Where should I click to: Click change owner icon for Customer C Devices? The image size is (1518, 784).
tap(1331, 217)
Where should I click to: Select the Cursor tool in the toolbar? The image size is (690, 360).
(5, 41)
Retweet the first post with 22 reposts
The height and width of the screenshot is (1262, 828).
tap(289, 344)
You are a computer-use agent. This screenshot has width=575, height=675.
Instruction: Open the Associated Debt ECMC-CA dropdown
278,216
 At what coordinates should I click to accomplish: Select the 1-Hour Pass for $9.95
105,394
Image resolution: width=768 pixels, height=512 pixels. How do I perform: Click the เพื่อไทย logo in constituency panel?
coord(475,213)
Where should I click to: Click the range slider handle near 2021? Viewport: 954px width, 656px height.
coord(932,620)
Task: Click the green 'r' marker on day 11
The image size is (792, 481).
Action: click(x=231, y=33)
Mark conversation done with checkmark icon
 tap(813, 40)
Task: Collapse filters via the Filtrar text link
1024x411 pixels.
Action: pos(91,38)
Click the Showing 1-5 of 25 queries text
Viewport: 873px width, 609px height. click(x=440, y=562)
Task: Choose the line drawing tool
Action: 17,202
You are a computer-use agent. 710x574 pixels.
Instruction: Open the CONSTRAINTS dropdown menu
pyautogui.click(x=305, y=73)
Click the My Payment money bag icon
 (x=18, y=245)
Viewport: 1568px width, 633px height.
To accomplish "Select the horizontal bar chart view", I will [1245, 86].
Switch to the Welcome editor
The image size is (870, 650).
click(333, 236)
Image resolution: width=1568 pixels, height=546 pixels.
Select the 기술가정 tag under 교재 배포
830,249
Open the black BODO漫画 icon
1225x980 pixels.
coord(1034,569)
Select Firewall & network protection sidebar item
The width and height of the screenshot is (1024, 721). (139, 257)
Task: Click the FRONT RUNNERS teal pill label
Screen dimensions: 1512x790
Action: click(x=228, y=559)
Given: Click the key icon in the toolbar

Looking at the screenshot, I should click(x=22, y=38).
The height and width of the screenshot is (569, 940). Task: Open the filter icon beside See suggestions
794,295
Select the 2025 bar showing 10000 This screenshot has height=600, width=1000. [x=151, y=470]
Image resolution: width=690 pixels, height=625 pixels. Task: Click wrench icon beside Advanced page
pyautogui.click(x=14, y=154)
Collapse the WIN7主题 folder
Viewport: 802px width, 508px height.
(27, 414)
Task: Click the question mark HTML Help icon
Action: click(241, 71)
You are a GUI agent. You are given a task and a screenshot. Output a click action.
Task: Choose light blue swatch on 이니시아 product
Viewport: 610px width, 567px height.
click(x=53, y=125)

- - -

_Required action_: Where a line in the listing above contains "computer", copy that line.

_Exercise output_:
You are a computer-use agent. This screenshot has width=575, height=675.
You are a computer-use agent. 710x574 pixels.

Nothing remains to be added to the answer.